# [What you will do]
Copy the data precisely, keeping every character.

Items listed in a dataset
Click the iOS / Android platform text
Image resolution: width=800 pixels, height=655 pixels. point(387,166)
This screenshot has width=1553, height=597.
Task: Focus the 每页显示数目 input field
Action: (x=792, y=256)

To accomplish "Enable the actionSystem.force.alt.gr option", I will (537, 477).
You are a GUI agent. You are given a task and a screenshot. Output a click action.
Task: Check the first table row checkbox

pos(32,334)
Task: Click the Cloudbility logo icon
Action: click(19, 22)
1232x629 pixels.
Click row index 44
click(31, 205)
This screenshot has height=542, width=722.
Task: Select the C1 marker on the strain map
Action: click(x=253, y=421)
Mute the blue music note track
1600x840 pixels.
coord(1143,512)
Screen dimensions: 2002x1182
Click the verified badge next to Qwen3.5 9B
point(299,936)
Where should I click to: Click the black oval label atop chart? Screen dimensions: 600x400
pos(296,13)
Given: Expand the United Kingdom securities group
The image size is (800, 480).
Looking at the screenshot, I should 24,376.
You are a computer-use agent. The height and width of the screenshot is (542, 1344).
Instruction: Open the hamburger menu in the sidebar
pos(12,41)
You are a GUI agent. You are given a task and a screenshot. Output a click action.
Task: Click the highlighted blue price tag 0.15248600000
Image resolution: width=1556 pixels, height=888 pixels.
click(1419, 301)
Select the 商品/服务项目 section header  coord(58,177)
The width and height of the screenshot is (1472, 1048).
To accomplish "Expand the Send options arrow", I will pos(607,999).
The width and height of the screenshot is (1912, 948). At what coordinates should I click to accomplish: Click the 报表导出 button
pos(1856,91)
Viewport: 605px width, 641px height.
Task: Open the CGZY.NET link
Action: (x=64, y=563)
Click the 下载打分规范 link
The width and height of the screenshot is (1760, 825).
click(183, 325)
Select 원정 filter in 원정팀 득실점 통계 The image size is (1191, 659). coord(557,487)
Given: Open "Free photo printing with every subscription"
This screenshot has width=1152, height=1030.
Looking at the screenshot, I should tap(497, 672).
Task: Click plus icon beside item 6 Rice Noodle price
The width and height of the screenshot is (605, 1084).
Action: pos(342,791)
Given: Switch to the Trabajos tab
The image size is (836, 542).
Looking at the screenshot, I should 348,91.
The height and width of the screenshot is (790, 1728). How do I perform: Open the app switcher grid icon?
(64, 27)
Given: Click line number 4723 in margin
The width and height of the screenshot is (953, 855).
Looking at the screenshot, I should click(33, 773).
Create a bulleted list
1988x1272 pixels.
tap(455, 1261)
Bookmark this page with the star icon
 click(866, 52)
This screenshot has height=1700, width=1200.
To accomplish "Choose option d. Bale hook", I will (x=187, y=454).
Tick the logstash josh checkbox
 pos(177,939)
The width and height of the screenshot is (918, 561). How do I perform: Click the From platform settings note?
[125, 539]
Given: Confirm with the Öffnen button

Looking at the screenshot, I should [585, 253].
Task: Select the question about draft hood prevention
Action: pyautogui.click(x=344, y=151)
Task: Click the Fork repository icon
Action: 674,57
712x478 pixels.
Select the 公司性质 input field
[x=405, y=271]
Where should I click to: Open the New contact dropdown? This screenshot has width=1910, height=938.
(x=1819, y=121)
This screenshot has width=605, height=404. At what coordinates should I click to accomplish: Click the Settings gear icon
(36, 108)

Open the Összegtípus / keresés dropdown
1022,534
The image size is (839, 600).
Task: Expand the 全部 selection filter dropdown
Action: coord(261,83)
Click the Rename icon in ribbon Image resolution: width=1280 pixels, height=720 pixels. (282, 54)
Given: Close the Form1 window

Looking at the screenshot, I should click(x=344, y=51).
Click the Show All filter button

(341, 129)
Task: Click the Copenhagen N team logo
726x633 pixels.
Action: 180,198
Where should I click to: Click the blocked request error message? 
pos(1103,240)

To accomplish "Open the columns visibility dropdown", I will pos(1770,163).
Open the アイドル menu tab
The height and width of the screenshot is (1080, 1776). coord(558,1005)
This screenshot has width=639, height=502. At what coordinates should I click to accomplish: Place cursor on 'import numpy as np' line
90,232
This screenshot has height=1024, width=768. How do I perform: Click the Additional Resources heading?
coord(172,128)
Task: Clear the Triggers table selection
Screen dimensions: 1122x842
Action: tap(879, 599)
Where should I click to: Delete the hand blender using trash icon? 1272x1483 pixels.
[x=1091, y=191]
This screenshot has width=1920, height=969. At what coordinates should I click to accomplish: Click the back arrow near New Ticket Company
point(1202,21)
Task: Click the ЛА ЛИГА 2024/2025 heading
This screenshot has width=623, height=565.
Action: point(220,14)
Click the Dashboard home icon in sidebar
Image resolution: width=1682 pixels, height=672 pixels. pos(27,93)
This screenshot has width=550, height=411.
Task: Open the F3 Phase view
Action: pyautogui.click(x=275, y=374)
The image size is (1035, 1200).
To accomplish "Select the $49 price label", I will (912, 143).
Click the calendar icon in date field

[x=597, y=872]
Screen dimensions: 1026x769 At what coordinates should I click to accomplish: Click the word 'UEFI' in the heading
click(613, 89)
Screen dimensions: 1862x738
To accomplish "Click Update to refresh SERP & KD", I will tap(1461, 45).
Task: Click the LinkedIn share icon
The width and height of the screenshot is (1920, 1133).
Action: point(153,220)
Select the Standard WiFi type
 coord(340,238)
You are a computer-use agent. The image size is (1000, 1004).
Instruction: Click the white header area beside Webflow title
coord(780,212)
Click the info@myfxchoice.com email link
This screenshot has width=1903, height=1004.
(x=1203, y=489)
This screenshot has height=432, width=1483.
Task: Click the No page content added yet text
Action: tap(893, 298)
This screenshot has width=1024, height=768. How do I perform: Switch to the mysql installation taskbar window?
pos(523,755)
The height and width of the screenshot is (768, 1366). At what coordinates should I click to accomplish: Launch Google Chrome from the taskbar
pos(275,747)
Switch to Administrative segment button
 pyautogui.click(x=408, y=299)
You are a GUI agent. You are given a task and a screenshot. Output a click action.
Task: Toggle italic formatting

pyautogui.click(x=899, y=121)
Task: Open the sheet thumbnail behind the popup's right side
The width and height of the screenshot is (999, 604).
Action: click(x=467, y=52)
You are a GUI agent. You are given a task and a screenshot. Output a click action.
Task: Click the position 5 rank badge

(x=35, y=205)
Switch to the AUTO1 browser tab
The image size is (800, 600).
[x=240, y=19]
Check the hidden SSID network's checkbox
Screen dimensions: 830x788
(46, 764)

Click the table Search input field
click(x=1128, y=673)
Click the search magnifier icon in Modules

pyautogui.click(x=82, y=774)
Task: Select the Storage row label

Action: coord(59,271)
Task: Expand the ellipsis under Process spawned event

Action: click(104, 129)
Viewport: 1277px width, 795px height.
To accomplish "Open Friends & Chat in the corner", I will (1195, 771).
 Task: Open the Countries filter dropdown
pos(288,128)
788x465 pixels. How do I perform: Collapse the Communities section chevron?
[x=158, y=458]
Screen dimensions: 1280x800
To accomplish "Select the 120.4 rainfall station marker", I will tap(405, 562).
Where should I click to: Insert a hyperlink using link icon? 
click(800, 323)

# [Expected answer]
Click the iOS / Android platform text
Image resolution: width=800 pixels, height=655 pixels. point(387,166)
This screenshot has width=1553, height=597.
Task: Focus the 每页显示数目 input field
Action: (x=792, y=256)

To accomplish "Enable the actionSystem.force.alt.gr option", I will (537, 477).
You are a GUI agent. You are given a task and a screenshot. Output a click action.
Task: Check the first table row checkbox

pos(32,334)
Task: Click the Cloudbility logo icon
Action: click(19, 22)
1232x629 pixels.
Click row index 44
click(31, 205)
This screenshot has height=542, width=722.
Task: Select the C1 marker on the strain map
Action: click(x=253, y=421)
Mute the blue music note track
1600x840 pixels.
coord(1143,512)
Screen dimensions: 2002x1182
Click the verified badge next to Qwen3.5 9B
point(299,936)
Where should I click to: Click the black oval label atop chart? Screen dimensions: 600x400
pos(296,13)
Given: Expand the United Kingdom securities group
The image size is (800, 480).
Looking at the screenshot, I should 24,376.
You are a computer-use agent. The height and width of the screenshot is (542, 1344).
Instruction: Open the hamburger menu in the sidebar
pos(12,41)
You are a GUI agent. You are given a task and a screenshot. Output a click action.
Task: Click the highlighted blue price tag 0.15248600000
Image resolution: width=1556 pixels, height=888 pixels.
click(1419, 301)
Select the 商品/服务项目 section header  coord(58,177)
The width and height of the screenshot is (1472, 1048).
To accomplish "Expand the Send options arrow", I will pos(607,999).
The width and height of the screenshot is (1912, 948). At what coordinates should I click to accomplish: Click the 报表导出 button
pos(1856,91)
Viewport: 605px width, 641px height.
Task: Open the CGZY.NET link
Action: (x=64, y=563)
Click the 下载打分规范 link
The width and height of the screenshot is (1760, 825).
click(183, 325)
Select 원정 filter in 원정팀 득실점 통계 The image size is (1191, 659). coord(557,487)
Given: Open "Free photo printing with every subscription"
This screenshot has width=1152, height=1030.
Looking at the screenshot, I should tap(497, 672).
Task: Click plus icon beside item 6 Rice Noodle price
The width and height of the screenshot is (605, 1084).
Action: pos(342,791)
Given: Switch to the Trabajos tab
The image size is (836, 542).
Looking at the screenshot, I should 348,91.
The height and width of the screenshot is (790, 1728). How do I perform: Open the app switcher grid icon?
(64, 27)
Given: Click line number 4723 in margin
The width and height of the screenshot is (953, 855).
Looking at the screenshot, I should click(33, 773).
Create a bulleted list
1988x1272 pixels.
tap(455, 1261)
Bookmark this page with the star icon
 click(866, 52)
This screenshot has height=1700, width=1200.
To accomplish "Choose option d. Bale hook", I will (x=187, y=454).
Tick the logstash josh checkbox
 pos(177,939)
The width and height of the screenshot is (918, 561). How do I perform: Click the From platform settings note?
[125, 539]
Given: Confirm with the Öffnen button

Looking at the screenshot, I should [585, 253].
Task: Select the question about draft hood prevention
Action: pyautogui.click(x=344, y=151)
Task: Click the Fork repository icon
Action: 674,57
712x478 pixels.
Select the 公司性质 input field
[x=405, y=271]
Where should I click to: Open the New contact dropdown? This screenshot has width=1910, height=938.
(x=1819, y=121)
This screenshot has width=605, height=404. At what coordinates should I click to accomplish: Click the Settings gear icon
(36, 108)

Open the Összegtípus / keresés dropdown
1022,534
The image size is (839, 600).
Task: Expand the 全部 selection filter dropdown
Action: coord(261,83)
Click the Rename icon in ribbon Image resolution: width=1280 pixels, height=720 pixels. (282, 54)
Given: Close the Form1 window

Looking at the screenshot, I should click(x=344, y=51).
Click the Show All filter button

(341, 129)
Task: Click the Copenhagen N team logo
726x633 pixels.
Action: 180,198
Where should I click to: Click the blocked request error message? 
pos(1103,240)

To accomplish "Open the columns visibility dropdown", I will pos(1770,163).
Open the アイドル menu tab
The height and width of the screenshot is (1080, 1776). coord(558,1005)
This screenshot has width=639, height=502. At what coordinates should I click to accomplish: Place cursor on 'import numpy as np' line
90,232
This screenshot has height=1024, width=768. How do I perform: Click the Additional Resources heading?
coord(172,128)
Task: Clear the Triggers table selection
Screen dimensions: 1122x842
Action: tap(879, 599)
Where should I click to: Delete the hand blender using trash icon? 1272x1483 pixels.
[x=1091, y=191]
This screenshot has width=1920, height=969. At what coordinates should I click to accomplish: Click the back arrow near New Ticket Company
point(1202,21)
Task: Click the ЛА ЛИГА 2024/2025 heading
This screenshot has width=623, height=565.
Action: point(220,14)
Click the Dashboard home icon in sidebar
Image resolution: width=1682 pixels, height=672 pixels. pos(27,93)
This screenshot has width=550, height=411.
Task: Open the F3 Phase view
Action: pyautogui.click(x=275, y=374)
The image size is (1035, 1200).
To accomplish "Select the $49 price label", I will (912, 143).
Click the calendar icon in date field

[x=597, y=872]
Screen dimensions: 1026x769 At what coordinates should I click to accomplish: Click the word 'UEFI' in the heading
click(613, 89)
Screen dimensions: 1862x738
To accomplish "Click Update to refresh SERP & KD", I will tap(1461, 45).
Task: Click the LinkedIn share icon
The width and height of the screenshot is (1920, 1133).
Action: point(153,220)
Select the Standard WiFi type
 coord(340,238)
You are a computer-use agent. The image size is (1000, 1004).
Instruction: Click the white header area beside Webflow title
coord(780,212)
Click the info@myfxchoice.com email link
This screenshot has width=1903, height=1004.
(x=1203, y=489)
This screenshot has height=432, width=1483.
Task: Click the No page content added yet text
Action: tap(893, 298)
This screenshot has width=1024, height=768. How do I perform: Switch to the mysql installation taskbar window?
pos(523,755)
The height and width of the screenshot is (768, 1366). At what coordinates should I click to accomplish: Launch Google Chrome from the taskbar
pos(275,747)
Switch to Administrative segment button
 pyautogui.click(x=408, y=299)
You are a GUI agent. You are given a task and a screenshot. Output a click action.
Task: Toggle italic formatting

pyautogui.click(x=899, y=121)
Task: Open the sheet thumbnail behind the popup's right side
The width and height of the screenshot is (999, 604).
Action: click(x=467, y=52)
You are a GUI agent. You are given a task and a screenshot. Output a click action.
Task: Click the position 5 rank badge

(x=35, y=205)
Switch to the AUTO1 browser tab
The image size is (800, 600).
[x=240, y=19]
Check the hidden SSID network's checkbox
Screen dimensions: 830x788
(46, 764)

Click the table Search input field
click(x=1128, y=673)
Click the search magnifier icon in Modules

pyautogui.click(x=82, y=774)
Task: Select the Storage row label

Action: coord(59,271)
Task: Expand the ellipsis under Process spawned event

Action: click(104, 129)
Viewport: 1277px width, 795px height.
To accomplish "Open Friends & Chat in the corner", I will (1195, 771).
 Task: Open the Countries filter dropdown
pos(288,128)
788x465 pixels. How do I perform: Collapse the Communities section chevron?
[x=158, y=458]
Screen dimensions: 1280x800
To accomplish "Select the 120.4 rainfall station marker", I will tap(405, 562).
Where should I click to: Insert a hyperlink using link icon? 
click(800, 323)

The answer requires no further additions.